Hailing from the remote village of Alert Bay B.C., Spencer O’Brien is a world-renowned snowboarder. In 2014, she was expected to win gold at the Sochi Olympics but when she placed 12th, fans were shocked. What few people knew is that Spencer was suffering from Rheumatoid Arthritis, hiding a debilitating pain that impacted her ability to compete.
After the defeat, she retreated to her hometown in the traditional territory of Kwakwaka’wakw to recover. There, with the guidance of her family and close-knit community, she reconnected with her Indigenous culture, helping her regain the strength to reenter the sport and defy all odds.
Precious Leader Woman invites us into Spencer’s world and gives us an intimate look at the determination and grit required to chase big dreams, revealing that our roots are often our biggest strength.
This film was part of VIMFF 2022, VIMFF 2022 Tour and is no longer available for viewing.
Cassie De Colling is an award-winning director whose career spans more than a decade. Her most recent documentary Precious Leader Women won the Banff Mountain FIlm Festival – People’s Choice Award, Whistler Film Festival Best Director and Honorable Mention for Best Mountain Film. The film follows world-class snowboarder Spencer O’Brien as she reconnects with her First Nations heritage.
De Colling was invited to participate in Sheffield Doc Fest, Cannes Development Showcase, New Images and the IDFA Forum’s pitching and financing markets in 2020 for her Virtual Reality collaboration Mugga-mugga.
In 2019, De Colling’s documentary short Allie premiered at Tropfest where it took 3rd Place and won the award for Best Cinematography.

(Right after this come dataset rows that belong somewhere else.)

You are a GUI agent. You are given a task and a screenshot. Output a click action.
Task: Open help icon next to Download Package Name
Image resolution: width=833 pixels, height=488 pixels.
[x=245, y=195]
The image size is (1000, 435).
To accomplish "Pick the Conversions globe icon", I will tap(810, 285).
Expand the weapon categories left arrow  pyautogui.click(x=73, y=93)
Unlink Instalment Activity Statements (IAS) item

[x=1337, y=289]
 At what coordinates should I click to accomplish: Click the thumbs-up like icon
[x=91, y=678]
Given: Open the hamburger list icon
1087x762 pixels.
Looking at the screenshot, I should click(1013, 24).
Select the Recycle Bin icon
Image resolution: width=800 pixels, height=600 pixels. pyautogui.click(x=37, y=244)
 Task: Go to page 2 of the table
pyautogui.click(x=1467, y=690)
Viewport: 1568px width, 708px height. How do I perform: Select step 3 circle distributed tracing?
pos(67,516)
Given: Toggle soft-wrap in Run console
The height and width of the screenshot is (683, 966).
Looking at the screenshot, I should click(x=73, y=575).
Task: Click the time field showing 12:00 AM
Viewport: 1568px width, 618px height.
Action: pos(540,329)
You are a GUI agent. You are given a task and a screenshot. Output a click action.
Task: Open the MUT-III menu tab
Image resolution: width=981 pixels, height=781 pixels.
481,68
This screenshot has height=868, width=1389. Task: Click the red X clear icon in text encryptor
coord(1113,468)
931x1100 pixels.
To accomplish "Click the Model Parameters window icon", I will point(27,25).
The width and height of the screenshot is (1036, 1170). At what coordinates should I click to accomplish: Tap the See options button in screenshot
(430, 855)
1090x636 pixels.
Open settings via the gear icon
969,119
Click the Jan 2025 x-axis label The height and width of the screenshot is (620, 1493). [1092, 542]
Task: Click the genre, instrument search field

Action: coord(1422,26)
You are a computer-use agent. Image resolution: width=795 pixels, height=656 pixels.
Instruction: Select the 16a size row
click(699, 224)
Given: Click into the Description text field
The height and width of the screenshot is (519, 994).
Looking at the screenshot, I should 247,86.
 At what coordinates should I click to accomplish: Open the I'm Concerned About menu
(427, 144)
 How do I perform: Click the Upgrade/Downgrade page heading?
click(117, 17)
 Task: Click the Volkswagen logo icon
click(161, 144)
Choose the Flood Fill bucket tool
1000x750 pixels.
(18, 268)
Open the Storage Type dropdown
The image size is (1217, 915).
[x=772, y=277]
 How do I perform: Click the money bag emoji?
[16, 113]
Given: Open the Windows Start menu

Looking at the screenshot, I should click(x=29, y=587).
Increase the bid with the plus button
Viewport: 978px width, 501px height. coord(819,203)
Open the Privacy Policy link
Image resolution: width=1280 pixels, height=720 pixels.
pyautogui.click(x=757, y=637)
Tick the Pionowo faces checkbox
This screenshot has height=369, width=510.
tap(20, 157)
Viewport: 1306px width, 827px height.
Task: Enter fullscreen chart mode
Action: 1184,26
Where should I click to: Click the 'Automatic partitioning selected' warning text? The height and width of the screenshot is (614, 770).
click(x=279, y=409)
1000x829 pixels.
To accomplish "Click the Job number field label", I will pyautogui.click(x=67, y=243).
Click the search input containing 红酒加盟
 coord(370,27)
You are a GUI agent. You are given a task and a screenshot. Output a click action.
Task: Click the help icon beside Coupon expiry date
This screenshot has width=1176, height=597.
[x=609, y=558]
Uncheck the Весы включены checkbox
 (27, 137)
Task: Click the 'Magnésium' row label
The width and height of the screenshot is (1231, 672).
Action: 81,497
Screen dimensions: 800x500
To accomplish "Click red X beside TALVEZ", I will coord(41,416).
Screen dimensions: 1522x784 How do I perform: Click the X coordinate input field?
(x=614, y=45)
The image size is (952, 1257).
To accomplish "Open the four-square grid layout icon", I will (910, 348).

The short was then nominated in the International Motor Film Awards and screened as an Official Selection at numerous other festivals.
De Colling’s first short project Uku360 was part of the Sheffield Doc Fest Alternative Realities in 2018. Her directing career began in the mountains of Kashmir in 2014, where she directed her first 45-minute documentary, Beneath the Boarder.
In all of her work, De Colling uses filmmaking to capture honest moments. She unpacks and celebrates the human condition through relatable struggles and perspectives.